I wish you would take up the Whole of this African system and expose it all together, Never Never will the Slave Trade be abolished While Christians Princes abaise themselvs before the piratical Ensigns of Mahomet.

With great Esteem your Humble servt—

LbC in AA2’s hand (Adams Papers description begins Manuscripts and other materials, 1639–1889, in the Adams Manuscript Trust collection given to the Massachusetts Historical Society in 1956 and enlarged by a few additions of family papers since then. Citations in the present edition are simply by date of the original document if the original is in the main chronological series of the Papers and therefore readily found in the microfilm edition of the Adams Papers (APM). description ends ); internal address: “Mr Granvill Sharp / Old Jewry”; APM Reel 113.

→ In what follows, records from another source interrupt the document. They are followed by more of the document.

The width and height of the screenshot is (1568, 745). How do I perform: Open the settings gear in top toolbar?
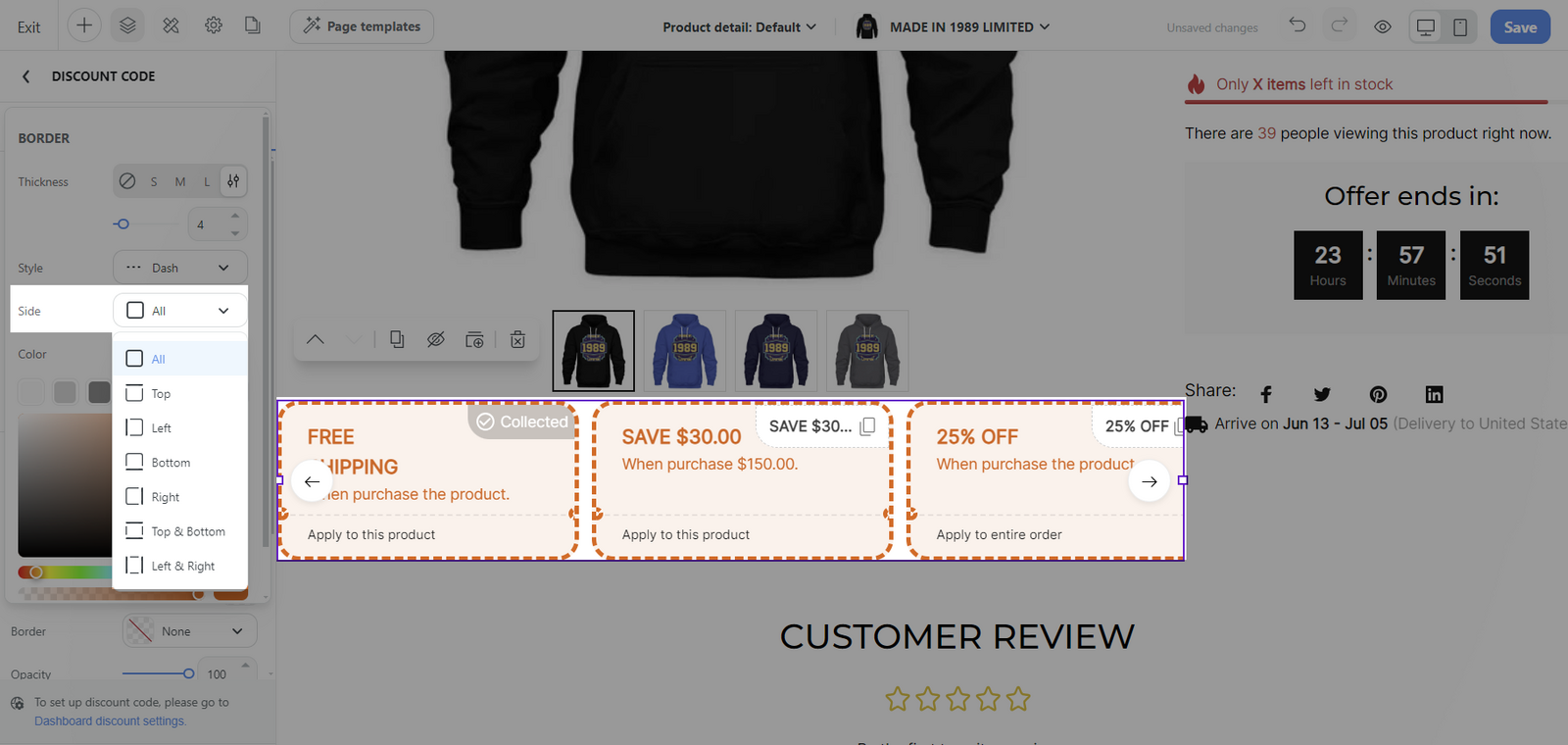214,25
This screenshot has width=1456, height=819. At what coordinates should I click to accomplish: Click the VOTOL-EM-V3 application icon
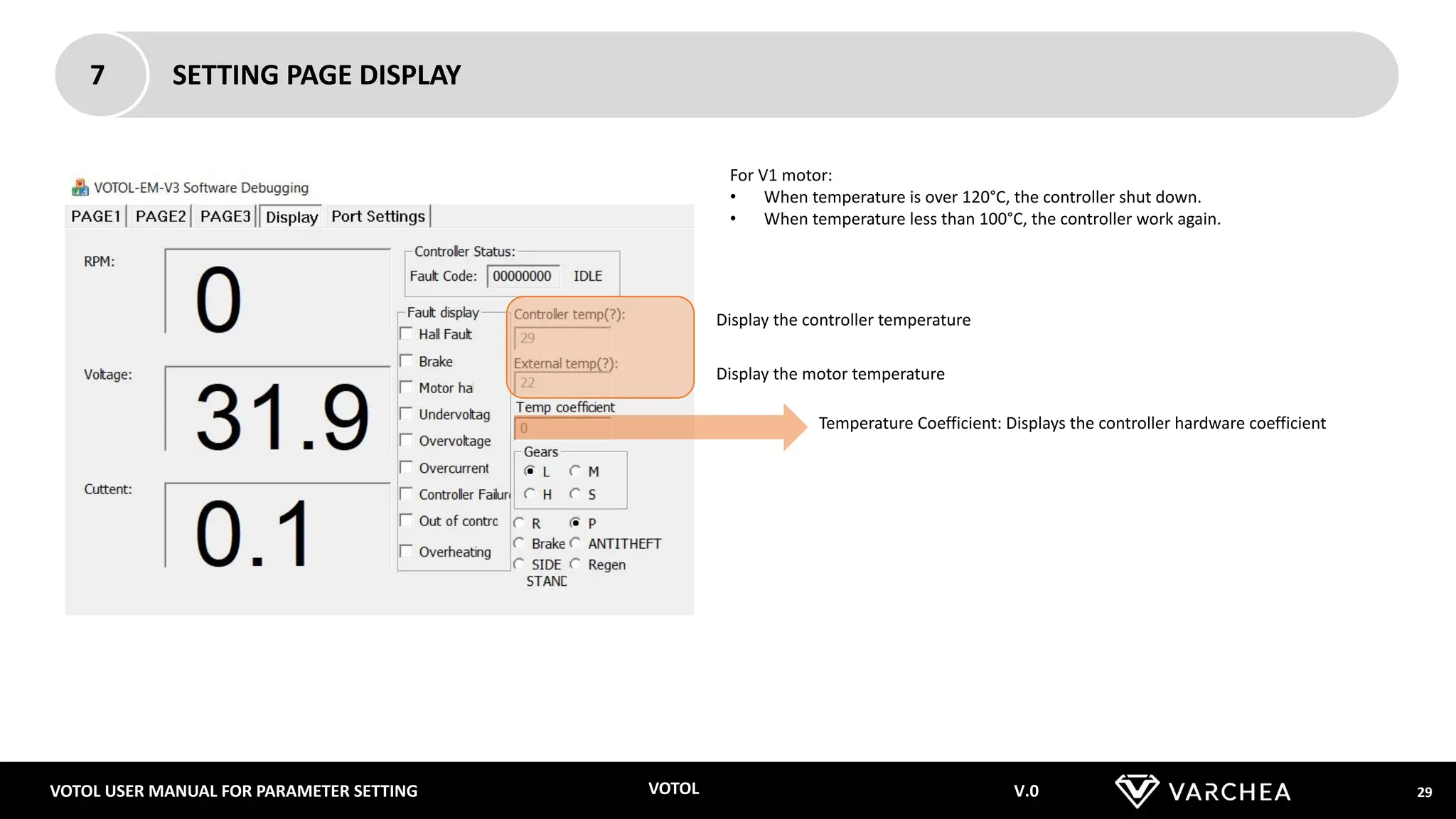[80, 188]
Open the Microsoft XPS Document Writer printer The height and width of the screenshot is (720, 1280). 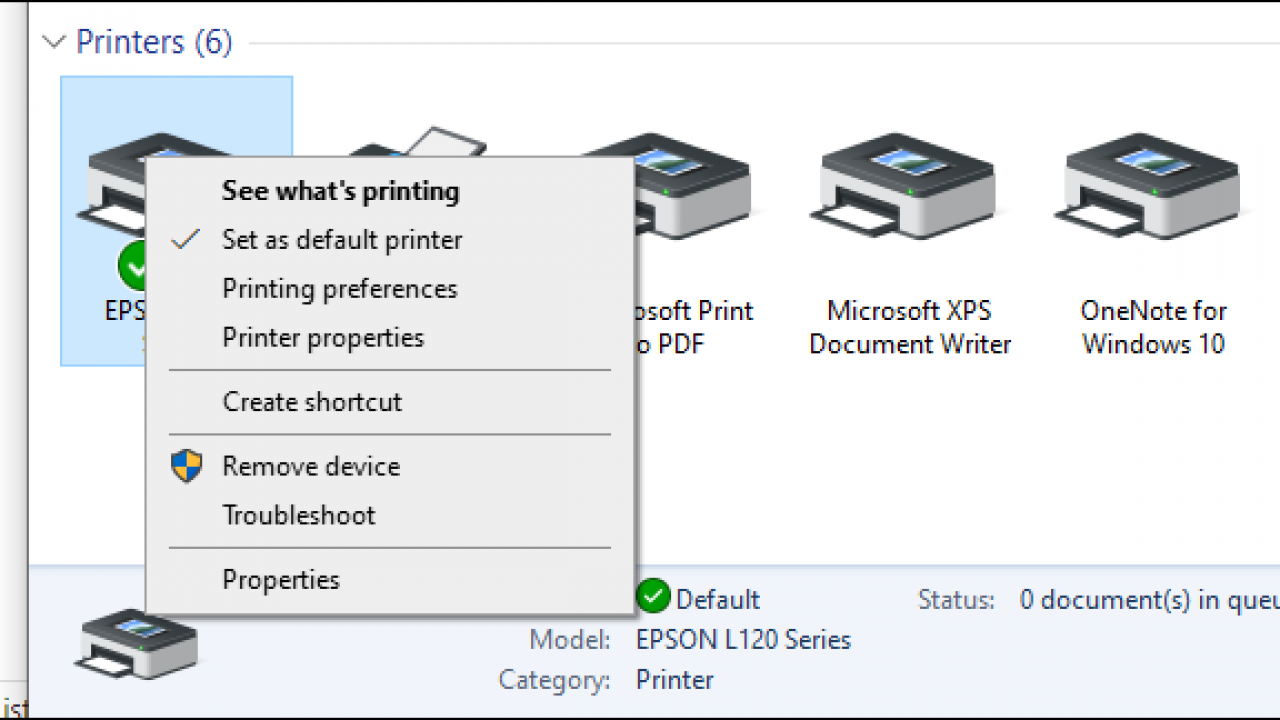(x=905, y=185)
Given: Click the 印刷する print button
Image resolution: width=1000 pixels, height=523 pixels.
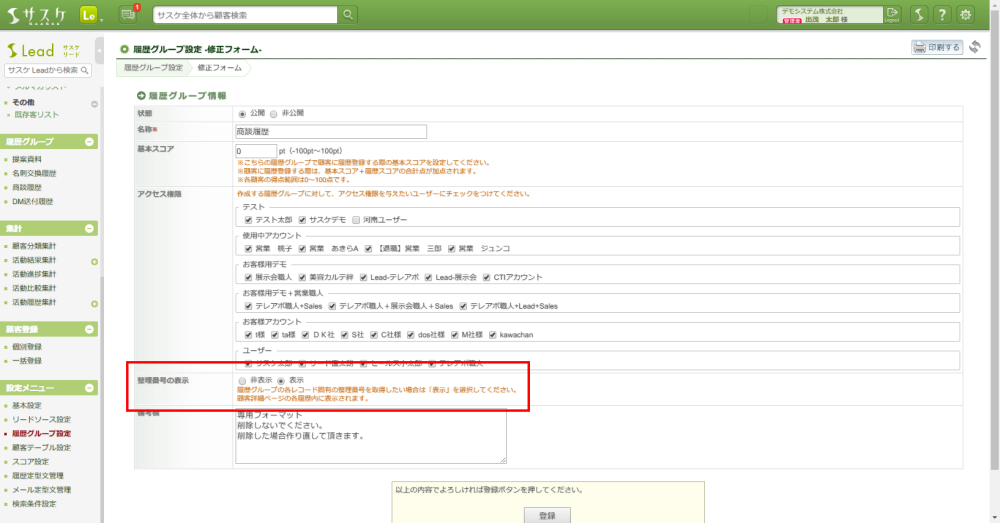Looking at the screenshot, I should click(936, 47).
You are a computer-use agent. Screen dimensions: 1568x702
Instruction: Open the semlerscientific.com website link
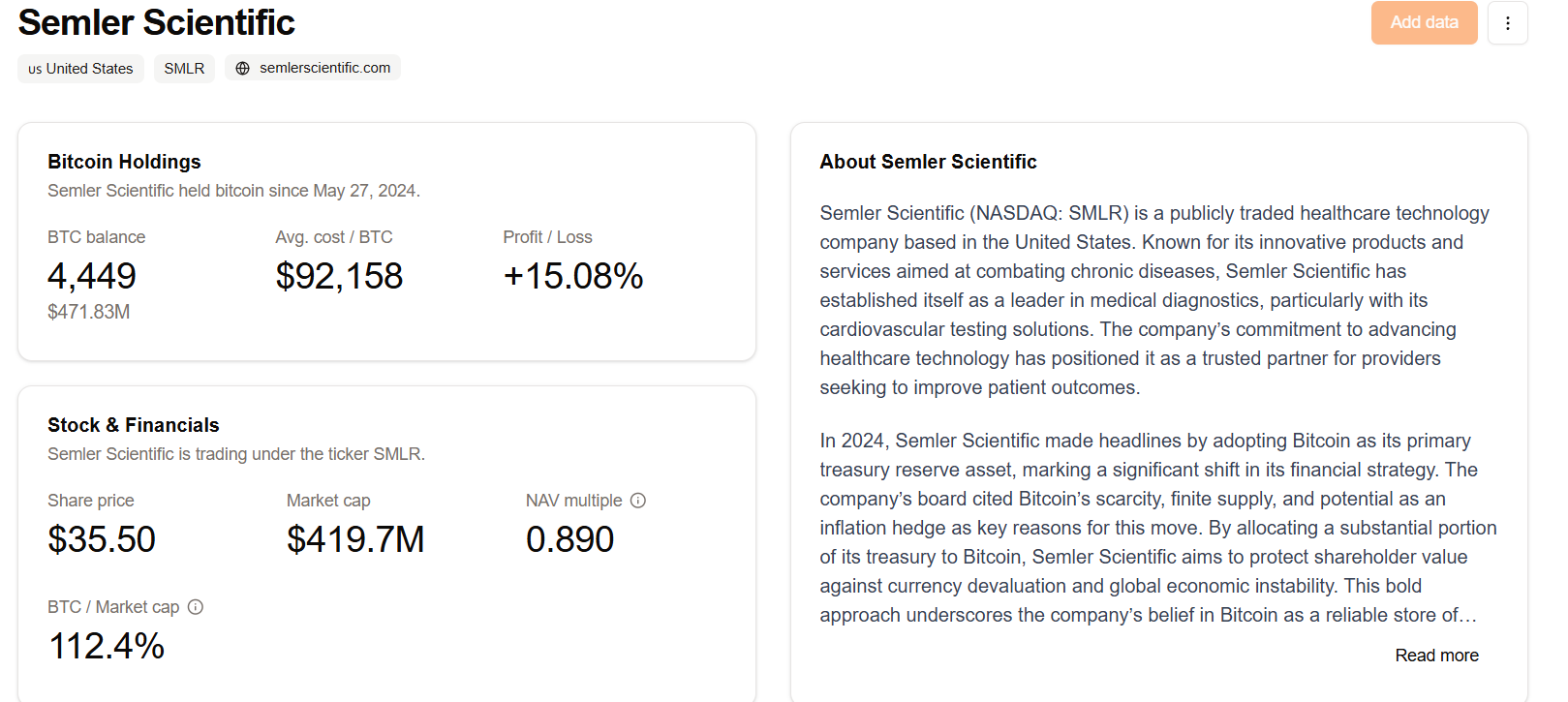pos(313,68)
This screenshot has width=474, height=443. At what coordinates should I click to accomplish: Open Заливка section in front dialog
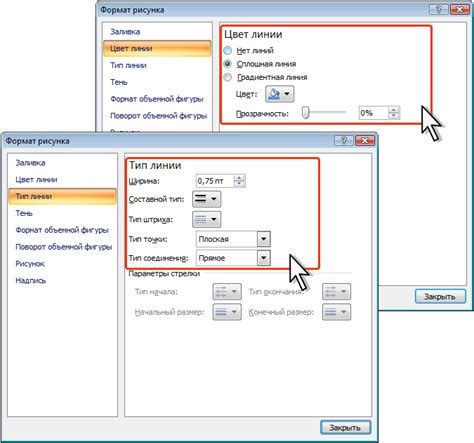30,163
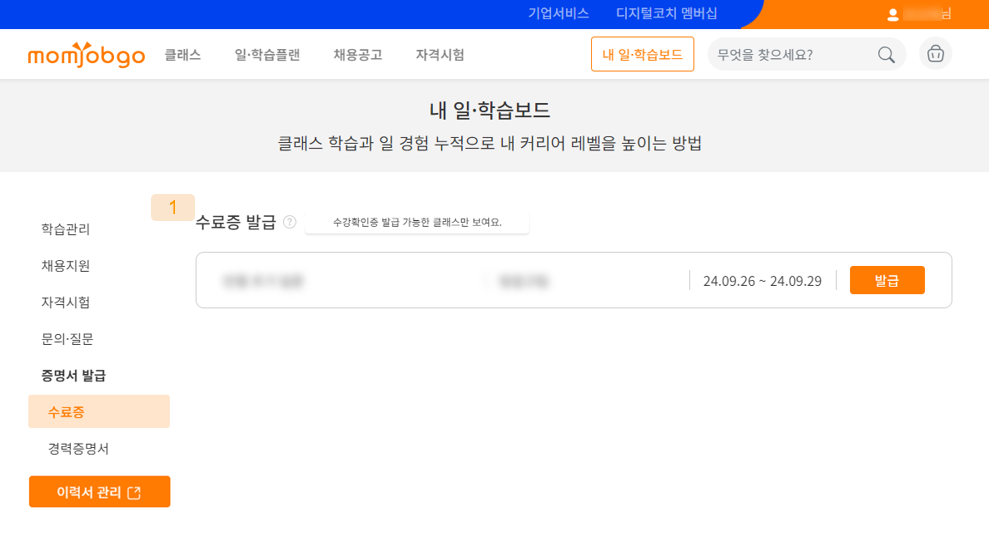Screen dimensions: 989x551
Task: Open the 자격시험 navigation item
Action: point(440,55)
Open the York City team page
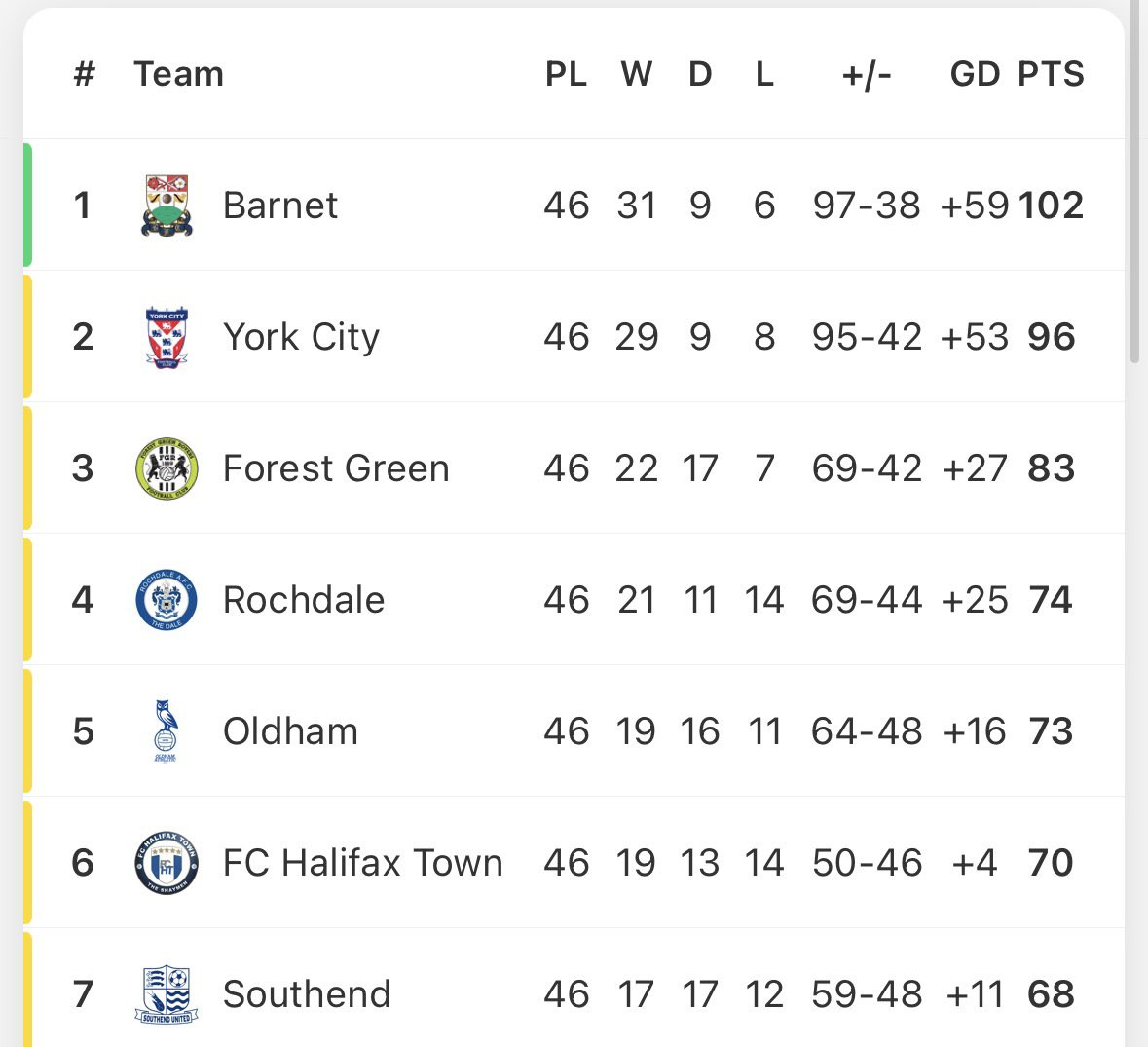This screenshot has height=1047, width=1148. [x=301, y=337]
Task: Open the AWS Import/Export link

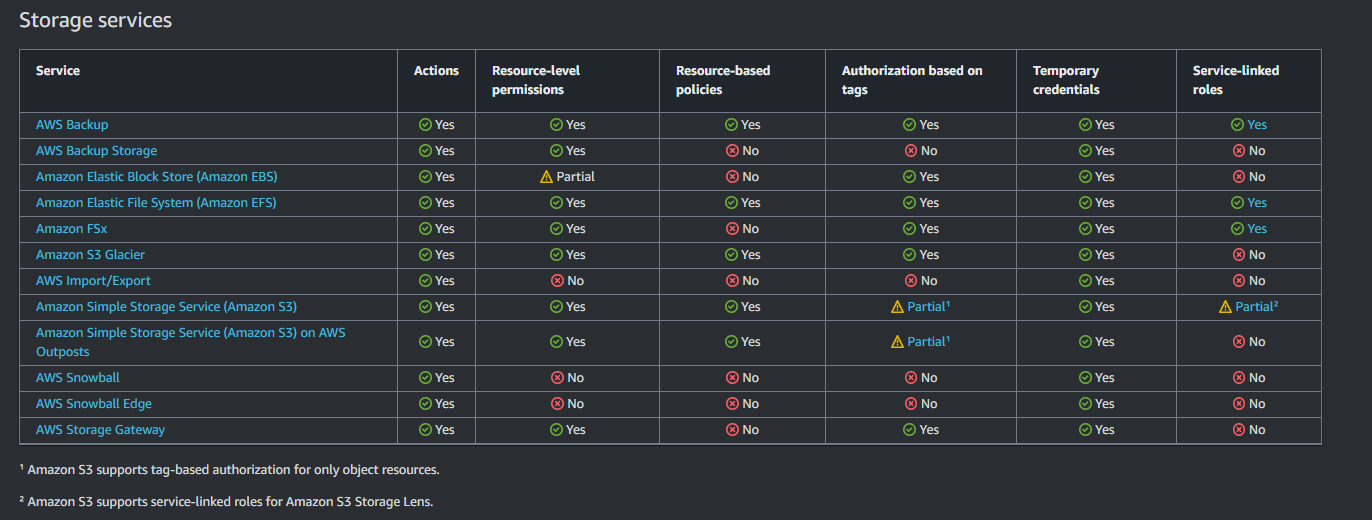Action: tap(93, 281)
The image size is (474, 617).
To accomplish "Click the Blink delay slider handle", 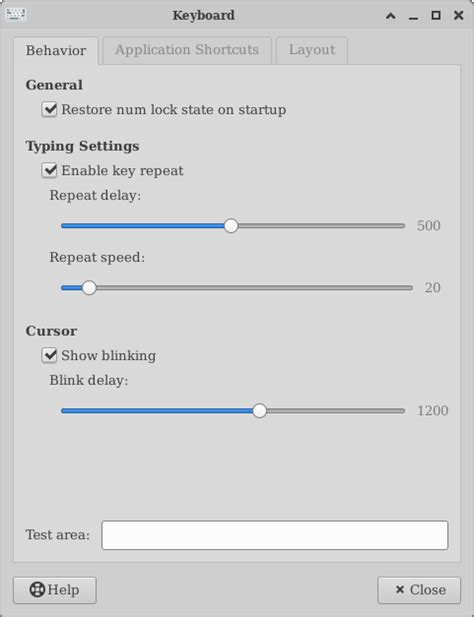I will click(x=260, y=411).
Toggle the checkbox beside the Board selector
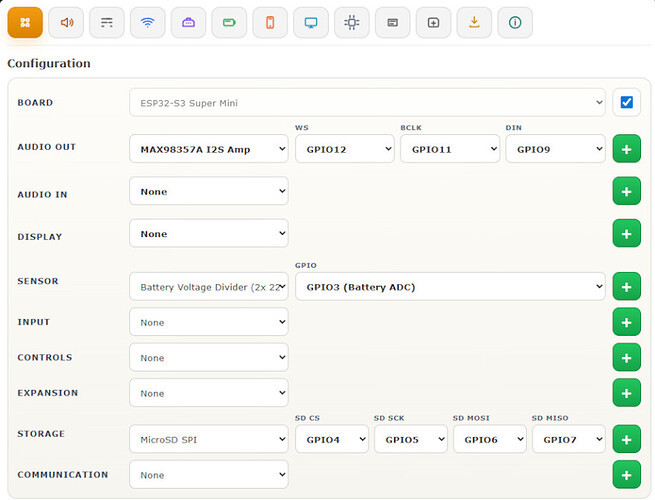Screen dimensions: 655x500 [x=627, y=102]
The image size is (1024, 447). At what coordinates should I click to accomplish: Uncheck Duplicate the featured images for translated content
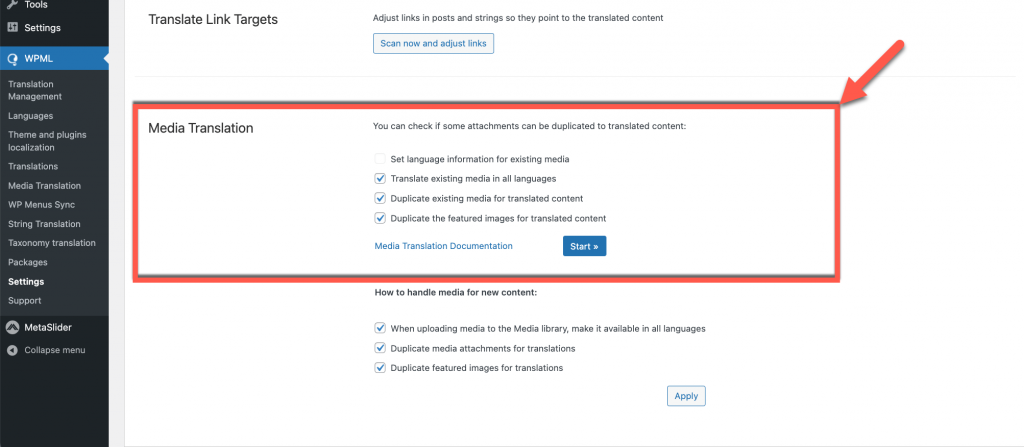click(x=380, y=218)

1With his 22 Feb. letter to JA, above, the Marquis de Lafayette enclosed one of the same date to Sharp, which JA forwarded to him. Lafayette thanked Sharp for the antislavery works sent by JA and expressed his hope that “while Circumstances Have Made us in Many Respects Superior to our Black Brethren, That We May Cease to Place ourselves Beneath Them in The Pursuit of This Disgraceful Trade” (Melvin D. Kennedy, Lafayette and Slavery: From His Letters to Thomas Clarkson and Granville Sharp, Easton, Penn., 1950, p. 29).